R v Camm [1999] QCA 101
[1999] QCA 101
At a glance
Source factsCourt
Court of Appeal (Qld)
Decision date
1999-04-01
Before
Before McMurdo P, Fryberg J, Muir J, McMurdo P, Murdo P
Catchwords
- CRIMINAL LAW - appeal against conviction for doing grievous bodily harm - application of s.23 of _Criminal Code -_ application for leave to appeal against sentence.**
Source
Original judgment source is linked above.
Catchwords
Judgment (46 paragraphs)
1 I have had the benefit of reading the reasons prepared by Fryberg and Muir JJ. I am in general agreement with the orders they propose and with the reasons they have given. I would only make the following brief observations.
2 As to the appeal against conviction, there was evidence that the appellant either pushed or threw the complainant when he was standing near a flight of stairs one metre above a concrete path. The "event which occurs by accident" referred to in s 23(1)(b) of the Criminal Code was the broken left hip suffered by the complainant.

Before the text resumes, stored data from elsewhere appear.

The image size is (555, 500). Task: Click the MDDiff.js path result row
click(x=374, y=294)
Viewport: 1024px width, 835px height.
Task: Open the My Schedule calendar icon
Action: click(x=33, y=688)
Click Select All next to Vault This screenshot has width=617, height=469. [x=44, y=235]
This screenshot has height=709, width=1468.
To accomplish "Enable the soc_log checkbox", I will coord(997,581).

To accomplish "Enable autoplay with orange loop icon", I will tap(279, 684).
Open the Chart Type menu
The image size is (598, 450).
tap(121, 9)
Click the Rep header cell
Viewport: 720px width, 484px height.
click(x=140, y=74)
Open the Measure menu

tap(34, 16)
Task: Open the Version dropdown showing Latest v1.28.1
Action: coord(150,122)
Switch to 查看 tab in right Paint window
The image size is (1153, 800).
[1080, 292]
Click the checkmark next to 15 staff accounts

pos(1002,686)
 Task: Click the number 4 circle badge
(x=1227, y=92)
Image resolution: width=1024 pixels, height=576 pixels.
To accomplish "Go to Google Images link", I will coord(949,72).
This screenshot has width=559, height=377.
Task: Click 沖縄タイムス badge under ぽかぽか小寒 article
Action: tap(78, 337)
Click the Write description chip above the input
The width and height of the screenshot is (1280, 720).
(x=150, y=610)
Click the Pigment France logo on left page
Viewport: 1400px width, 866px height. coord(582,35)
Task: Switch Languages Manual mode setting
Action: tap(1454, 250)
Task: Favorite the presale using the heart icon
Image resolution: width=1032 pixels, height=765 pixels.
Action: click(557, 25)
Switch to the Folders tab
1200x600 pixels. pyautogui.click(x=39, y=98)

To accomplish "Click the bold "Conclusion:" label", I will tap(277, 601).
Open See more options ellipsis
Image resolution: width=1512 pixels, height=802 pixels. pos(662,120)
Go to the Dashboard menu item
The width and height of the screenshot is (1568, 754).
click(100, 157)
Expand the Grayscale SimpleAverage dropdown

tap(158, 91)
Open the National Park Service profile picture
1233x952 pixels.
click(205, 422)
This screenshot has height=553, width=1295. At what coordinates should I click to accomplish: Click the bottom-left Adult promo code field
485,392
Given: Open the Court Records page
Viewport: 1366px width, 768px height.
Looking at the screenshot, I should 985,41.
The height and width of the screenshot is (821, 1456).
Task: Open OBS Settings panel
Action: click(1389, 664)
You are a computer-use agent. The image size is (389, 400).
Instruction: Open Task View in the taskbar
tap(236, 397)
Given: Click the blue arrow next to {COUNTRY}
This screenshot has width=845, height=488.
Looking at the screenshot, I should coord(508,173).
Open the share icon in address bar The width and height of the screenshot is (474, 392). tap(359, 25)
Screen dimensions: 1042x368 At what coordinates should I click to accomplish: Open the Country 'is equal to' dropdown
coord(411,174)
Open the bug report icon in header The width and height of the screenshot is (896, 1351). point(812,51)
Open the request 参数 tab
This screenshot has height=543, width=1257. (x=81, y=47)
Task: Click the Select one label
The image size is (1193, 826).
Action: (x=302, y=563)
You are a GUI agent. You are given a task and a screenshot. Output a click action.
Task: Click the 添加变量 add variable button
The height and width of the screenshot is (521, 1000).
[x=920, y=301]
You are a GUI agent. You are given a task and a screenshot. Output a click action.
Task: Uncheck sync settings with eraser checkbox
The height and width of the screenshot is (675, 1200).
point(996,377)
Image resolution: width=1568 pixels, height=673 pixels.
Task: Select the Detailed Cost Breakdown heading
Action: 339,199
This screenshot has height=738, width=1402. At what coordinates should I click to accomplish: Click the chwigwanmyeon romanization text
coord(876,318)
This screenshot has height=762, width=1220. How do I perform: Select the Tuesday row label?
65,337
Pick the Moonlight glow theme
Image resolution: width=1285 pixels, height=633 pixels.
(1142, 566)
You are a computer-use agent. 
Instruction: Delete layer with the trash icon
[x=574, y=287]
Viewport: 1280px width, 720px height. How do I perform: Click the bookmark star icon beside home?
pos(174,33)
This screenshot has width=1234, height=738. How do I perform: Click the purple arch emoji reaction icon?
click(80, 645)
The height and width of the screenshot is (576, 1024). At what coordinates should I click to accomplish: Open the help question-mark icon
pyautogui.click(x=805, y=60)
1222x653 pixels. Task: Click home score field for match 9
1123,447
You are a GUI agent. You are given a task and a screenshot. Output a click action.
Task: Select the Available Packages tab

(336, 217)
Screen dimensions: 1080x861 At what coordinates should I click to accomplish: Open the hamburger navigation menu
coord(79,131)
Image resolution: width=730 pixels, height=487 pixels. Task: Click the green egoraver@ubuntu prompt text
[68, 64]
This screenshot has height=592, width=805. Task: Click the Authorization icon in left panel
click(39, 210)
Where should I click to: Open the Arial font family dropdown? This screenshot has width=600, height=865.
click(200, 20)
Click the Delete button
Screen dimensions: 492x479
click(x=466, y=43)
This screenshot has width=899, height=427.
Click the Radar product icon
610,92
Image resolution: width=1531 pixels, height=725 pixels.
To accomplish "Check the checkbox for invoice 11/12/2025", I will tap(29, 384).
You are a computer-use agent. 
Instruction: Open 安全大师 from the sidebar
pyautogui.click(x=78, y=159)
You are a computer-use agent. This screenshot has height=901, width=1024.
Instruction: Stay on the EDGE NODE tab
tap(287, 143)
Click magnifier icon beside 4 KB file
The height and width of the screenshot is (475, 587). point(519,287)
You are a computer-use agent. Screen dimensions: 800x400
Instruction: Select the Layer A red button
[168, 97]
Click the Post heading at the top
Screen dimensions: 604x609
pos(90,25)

In R v Taiters,[1] this Court held that where s 23(1)(b) of the Criminal Code was raised at a trial the jury should be told that "the Crown is obliged to establish that the accused intended that the event in question should occur or foresaw it as a possible outcome, or that an ordinary person in the position of the accused would reasonably have foreseen the event as a possible outcome".